Statics, metastable states and barriers in protein folding: A replica variational approach

TL;DR

This paper uses a replica variational approach to analyze the free energy landscape of protein folding, identifying key transition temperatures and the nature of metastable states, providing insights into folding dynamics and barriers.

Contribution

It introduces a replica variational formalism combined with a random contact interaction model to characterize folding, glass, and transition states in protein energy landscapes.

Findings

Identification of dynamic and static transition temperatures T_A and T_K.

Characterization of metastable states and their growth with decreasing temperature.

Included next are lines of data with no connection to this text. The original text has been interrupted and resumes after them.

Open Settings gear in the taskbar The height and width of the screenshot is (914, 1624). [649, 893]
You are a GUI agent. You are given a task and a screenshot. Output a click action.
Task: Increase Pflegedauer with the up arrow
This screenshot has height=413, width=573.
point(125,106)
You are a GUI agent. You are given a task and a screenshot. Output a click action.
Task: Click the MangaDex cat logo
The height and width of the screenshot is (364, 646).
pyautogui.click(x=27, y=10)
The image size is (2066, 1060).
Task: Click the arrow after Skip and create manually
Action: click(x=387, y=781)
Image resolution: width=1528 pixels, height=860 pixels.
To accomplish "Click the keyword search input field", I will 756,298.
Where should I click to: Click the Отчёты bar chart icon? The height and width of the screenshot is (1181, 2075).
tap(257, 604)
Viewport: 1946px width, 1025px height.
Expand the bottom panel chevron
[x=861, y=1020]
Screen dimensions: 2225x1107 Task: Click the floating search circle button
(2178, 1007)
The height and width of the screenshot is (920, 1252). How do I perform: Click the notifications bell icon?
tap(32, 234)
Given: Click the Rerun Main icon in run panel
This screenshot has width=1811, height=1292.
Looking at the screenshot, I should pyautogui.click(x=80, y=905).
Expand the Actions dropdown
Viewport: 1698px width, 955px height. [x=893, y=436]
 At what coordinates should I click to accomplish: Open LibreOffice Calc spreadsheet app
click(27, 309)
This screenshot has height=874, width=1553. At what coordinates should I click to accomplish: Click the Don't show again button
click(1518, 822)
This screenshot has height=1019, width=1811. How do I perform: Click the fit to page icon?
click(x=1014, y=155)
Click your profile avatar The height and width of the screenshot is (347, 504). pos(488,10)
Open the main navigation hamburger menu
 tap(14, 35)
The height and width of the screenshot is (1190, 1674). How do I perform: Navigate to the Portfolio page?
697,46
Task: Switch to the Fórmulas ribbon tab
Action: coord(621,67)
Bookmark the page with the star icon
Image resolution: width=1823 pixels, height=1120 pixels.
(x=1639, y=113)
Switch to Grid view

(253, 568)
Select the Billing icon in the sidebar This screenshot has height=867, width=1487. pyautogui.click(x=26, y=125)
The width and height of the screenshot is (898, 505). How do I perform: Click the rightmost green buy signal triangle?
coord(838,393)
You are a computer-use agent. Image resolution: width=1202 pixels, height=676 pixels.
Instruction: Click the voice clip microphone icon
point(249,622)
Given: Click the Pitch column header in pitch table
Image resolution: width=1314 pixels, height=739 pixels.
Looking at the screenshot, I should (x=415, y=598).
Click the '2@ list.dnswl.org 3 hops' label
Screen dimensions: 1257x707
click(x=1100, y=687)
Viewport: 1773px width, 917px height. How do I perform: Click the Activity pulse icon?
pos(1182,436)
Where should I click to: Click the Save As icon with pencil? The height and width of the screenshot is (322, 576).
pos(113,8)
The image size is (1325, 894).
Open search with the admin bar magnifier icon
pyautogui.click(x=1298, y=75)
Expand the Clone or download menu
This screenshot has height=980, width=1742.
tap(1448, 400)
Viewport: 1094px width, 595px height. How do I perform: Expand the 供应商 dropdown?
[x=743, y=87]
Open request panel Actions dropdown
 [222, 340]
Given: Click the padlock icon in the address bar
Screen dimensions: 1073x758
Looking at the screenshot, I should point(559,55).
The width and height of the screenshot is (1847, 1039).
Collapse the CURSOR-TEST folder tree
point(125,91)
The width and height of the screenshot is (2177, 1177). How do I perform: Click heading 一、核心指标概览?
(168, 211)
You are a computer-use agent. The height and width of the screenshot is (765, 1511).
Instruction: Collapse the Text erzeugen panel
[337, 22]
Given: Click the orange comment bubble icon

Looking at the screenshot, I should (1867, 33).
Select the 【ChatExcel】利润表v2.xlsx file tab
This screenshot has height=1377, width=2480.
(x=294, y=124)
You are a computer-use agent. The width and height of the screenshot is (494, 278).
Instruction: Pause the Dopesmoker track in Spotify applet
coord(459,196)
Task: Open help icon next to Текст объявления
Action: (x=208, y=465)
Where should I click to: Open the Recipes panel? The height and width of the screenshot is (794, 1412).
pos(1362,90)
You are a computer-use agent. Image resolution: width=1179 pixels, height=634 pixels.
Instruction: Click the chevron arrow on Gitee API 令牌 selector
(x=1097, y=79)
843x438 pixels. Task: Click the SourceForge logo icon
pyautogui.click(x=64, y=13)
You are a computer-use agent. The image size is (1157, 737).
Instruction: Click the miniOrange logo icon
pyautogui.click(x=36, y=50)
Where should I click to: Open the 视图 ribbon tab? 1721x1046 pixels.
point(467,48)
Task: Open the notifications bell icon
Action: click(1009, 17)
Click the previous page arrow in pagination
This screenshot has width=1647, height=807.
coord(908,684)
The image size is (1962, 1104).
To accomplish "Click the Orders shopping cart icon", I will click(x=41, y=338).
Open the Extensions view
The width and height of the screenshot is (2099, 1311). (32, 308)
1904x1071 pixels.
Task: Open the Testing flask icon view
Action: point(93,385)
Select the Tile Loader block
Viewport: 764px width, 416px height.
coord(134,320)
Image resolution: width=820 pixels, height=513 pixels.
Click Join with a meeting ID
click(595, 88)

Discussion of folding scenarios based on phase diagrams and transition states.

Abstract

Protein folding is analyzed using a replica variational formalism to investigate some free energy landscape characteristics relevant for dynamics. A random contact interaction model that satisfies the minimum frustration principle is used to describe the coil-globule transition (characterized by T_CG), glass transitions (by T_A and T_K) and folding transition (by T_F). Trapping on the free energy landscape is characterized by two characteristic temperatures, one dynamic, T_A the other static, T_K (T_A> T_K), which are similar to those found in mean field theories of the Potts glass. 1)Above T_A, the free energy landscape is monotonous and polymer is melted both dynamically and statically. 2)Between T_A and T_K, the melted phase is still dominant thermodynamically, but frozen metastable states, exponentially large in number, appear. 3)A few lowest minima become thermodynamically dominant below T_K, where the polymer is totally frozen. In the temperature range between T_A and T_K, barriers between metastable states are shown to grow with decreasing temperature suggesting super-Arrhenius behavior in a sufficiently large system. Due to evolutionary constraints on fast folding, the folding temperature T_F is expected to be higher than T_K, but may or may not be higher than T_A. Diverse scenarios of the folding kinetics are discussed based on phase diagrams that take into account the dynamical transition, as well as the static ones.